Iakova P, Awad SS, Timchenko NA. Aging reduces proliferative capacities of liver by switching pathways of C/EBPa growth arrest. Cell 2003; 113 : 495–506.
7.
Gilgenkranrz H. À la recherche de nos capacités régénératives perdues. Med Sci (Paris) 2005; 21 : 480.
8.
Conboy IM, Conboy MJ, Wagers AJ, et al. Rejuvenation of aged progenitor cells by exposure to a young systemic environment. Nature 2005; 433 : 760–4.
9.
Laoukili J, Kooistra MRH, Bras A, et al. FoxM1B is required for execution of the mitotic programme and chromosome stability. Nat Cell Biol 2005; 7 : 126–36.
10.
Wang X, Quali E, Hung NJ, et al. Increased levels of forkhead box M1B transcription factor in transgénic mouse hepatocytes prevent age-related proliferation defects in regenerating liver.
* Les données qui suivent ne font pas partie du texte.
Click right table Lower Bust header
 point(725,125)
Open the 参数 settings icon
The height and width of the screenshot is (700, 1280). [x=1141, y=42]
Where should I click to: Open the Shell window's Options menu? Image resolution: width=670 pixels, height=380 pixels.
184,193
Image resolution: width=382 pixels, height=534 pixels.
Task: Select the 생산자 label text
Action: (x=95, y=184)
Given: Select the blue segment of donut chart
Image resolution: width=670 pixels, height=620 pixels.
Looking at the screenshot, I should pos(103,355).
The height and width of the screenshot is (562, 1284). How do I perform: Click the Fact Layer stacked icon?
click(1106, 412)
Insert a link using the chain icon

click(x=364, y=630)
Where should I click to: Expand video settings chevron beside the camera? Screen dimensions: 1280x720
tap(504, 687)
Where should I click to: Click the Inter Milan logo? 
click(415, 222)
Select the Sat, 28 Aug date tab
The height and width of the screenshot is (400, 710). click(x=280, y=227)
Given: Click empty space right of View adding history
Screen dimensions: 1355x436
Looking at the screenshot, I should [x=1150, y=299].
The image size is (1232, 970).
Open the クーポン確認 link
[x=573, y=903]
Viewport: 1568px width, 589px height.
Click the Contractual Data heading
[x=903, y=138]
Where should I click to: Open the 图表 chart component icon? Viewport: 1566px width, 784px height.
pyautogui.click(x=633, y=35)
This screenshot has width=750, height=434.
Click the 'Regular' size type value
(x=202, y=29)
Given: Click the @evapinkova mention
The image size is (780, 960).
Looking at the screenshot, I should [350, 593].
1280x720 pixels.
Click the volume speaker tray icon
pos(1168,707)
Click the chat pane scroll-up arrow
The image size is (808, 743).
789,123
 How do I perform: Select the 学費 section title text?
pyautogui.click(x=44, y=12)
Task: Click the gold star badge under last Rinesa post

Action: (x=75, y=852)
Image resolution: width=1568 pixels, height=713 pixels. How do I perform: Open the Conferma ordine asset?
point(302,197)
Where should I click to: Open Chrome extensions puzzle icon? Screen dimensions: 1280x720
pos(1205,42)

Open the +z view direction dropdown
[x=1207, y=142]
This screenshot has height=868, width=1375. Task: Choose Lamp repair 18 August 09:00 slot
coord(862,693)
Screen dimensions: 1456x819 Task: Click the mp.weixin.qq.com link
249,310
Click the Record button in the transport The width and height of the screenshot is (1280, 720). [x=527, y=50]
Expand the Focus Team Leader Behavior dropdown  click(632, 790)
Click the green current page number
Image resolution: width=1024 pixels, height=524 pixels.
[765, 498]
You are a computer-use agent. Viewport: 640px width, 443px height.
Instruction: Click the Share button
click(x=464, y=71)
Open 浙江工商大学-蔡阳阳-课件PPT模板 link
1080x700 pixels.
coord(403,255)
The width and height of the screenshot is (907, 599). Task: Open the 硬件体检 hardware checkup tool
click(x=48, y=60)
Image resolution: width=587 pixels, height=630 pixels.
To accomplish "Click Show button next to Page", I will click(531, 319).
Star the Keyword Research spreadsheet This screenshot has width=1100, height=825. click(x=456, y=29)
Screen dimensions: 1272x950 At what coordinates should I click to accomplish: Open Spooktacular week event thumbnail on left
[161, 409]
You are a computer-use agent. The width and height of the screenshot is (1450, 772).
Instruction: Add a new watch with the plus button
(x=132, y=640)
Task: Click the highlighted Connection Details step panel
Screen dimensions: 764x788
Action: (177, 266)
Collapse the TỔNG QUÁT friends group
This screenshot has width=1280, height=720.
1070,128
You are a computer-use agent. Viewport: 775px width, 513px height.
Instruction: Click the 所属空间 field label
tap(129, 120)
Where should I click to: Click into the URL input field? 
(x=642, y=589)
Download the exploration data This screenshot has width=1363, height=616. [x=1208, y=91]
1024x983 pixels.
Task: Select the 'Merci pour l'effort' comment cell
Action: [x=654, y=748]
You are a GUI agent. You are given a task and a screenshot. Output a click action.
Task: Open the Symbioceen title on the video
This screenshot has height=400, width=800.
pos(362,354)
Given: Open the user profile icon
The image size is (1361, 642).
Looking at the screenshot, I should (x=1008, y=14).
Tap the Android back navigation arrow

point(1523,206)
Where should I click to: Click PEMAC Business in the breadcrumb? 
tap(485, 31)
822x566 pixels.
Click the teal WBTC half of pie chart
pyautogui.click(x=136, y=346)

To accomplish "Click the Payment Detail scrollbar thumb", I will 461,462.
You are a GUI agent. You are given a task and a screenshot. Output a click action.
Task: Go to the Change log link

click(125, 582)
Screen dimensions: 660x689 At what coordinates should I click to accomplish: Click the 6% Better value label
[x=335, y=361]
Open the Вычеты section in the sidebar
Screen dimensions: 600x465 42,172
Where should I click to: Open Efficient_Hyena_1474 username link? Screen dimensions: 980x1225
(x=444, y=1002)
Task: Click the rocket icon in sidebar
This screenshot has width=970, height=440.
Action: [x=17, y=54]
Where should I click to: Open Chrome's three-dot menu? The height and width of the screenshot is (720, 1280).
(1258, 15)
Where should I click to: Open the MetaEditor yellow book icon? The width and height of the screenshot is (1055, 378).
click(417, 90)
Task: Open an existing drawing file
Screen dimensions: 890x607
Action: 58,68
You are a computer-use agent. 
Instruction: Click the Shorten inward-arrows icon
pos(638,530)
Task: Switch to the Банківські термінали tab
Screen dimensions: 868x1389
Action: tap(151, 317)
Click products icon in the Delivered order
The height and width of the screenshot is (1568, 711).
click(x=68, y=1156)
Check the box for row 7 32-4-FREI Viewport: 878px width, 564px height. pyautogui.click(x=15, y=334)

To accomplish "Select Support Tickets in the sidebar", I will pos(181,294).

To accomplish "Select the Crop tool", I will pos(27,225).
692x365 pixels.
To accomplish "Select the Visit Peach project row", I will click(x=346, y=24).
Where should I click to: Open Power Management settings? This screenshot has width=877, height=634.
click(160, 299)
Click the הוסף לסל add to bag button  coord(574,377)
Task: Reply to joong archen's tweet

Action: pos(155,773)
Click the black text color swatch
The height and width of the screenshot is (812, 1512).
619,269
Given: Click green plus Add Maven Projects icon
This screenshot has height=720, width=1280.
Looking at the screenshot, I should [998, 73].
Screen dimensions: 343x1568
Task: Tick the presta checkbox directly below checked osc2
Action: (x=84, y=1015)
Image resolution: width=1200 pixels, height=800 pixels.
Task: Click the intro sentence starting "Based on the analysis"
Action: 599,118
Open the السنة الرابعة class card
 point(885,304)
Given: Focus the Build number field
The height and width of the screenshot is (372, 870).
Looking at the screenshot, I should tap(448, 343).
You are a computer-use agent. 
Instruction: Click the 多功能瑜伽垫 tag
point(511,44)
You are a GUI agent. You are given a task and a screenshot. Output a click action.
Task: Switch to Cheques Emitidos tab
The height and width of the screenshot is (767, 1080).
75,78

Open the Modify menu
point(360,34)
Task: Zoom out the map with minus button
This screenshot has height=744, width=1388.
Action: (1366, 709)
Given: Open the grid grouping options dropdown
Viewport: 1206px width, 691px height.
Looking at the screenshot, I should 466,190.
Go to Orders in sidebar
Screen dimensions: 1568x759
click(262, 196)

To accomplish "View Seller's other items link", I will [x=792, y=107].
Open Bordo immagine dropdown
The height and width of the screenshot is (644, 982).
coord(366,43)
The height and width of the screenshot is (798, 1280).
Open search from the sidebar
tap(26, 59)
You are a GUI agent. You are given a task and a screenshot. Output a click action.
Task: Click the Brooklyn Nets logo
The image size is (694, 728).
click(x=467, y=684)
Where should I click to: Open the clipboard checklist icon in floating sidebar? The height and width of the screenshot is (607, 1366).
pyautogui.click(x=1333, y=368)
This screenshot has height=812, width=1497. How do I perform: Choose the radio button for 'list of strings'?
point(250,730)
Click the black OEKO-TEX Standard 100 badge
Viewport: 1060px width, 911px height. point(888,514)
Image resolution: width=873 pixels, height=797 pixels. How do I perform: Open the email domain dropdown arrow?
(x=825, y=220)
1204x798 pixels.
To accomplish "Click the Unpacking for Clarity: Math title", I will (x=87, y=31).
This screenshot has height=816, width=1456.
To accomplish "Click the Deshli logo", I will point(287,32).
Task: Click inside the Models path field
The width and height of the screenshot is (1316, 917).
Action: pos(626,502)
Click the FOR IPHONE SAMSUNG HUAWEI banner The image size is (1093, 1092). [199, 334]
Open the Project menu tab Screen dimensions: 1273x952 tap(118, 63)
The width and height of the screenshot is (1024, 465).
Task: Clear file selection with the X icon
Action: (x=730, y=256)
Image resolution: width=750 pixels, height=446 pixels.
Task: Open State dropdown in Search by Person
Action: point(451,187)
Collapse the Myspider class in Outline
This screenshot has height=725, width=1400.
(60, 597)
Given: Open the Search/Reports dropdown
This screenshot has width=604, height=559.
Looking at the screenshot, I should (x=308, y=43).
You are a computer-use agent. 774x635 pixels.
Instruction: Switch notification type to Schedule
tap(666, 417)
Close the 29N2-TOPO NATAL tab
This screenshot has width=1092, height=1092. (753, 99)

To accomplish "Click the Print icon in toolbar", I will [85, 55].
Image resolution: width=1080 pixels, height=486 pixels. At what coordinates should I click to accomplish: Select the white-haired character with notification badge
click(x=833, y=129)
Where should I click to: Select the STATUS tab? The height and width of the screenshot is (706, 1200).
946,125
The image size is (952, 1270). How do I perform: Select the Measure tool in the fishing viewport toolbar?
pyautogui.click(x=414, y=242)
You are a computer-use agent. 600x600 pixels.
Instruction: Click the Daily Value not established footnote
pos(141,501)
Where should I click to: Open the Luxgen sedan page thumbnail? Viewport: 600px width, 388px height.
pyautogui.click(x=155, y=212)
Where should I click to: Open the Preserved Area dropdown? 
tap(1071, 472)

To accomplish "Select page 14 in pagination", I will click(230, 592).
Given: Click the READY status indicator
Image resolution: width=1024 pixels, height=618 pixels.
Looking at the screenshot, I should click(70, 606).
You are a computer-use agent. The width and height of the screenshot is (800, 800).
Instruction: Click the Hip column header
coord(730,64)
Proc Natl Acad Sci USA 2001; 98 : 11468–73.
11.
Wang X, Krupczak-Hollis K, Tan Y, et al. Increased hepatic forkhead box M1B (FoxM1B) levels in Old-aged mice stimulated liver regeneration through diminished p27kip1 protein levels and increased Cdc25B expression. J Biol Chem 2002; 277 : 44310–6.
12.
Krupczak-Hollis K, Wang X, Dennewitz MB, R. Costa. Growth hormone stimulates proliferation of old-aged regenerating liver through forkhead Box m1B. Hepatology 2003; 38 : 1552–62.
13.
Wang GL, Shi X, Salisbury E, et al. Growth hormone corrects proliferation and transcription of phosphoenolpyruvate carboxykinase in livers of old mice via elimination of CCAAT/enhancer-binding protein a-Brm complex. J Biol Chem 2007; 282 : 1468–78.
14.
Kahn A. Télomères, maladies et vieillissement. Med sci (Paris) 2005; 21 : 451–2.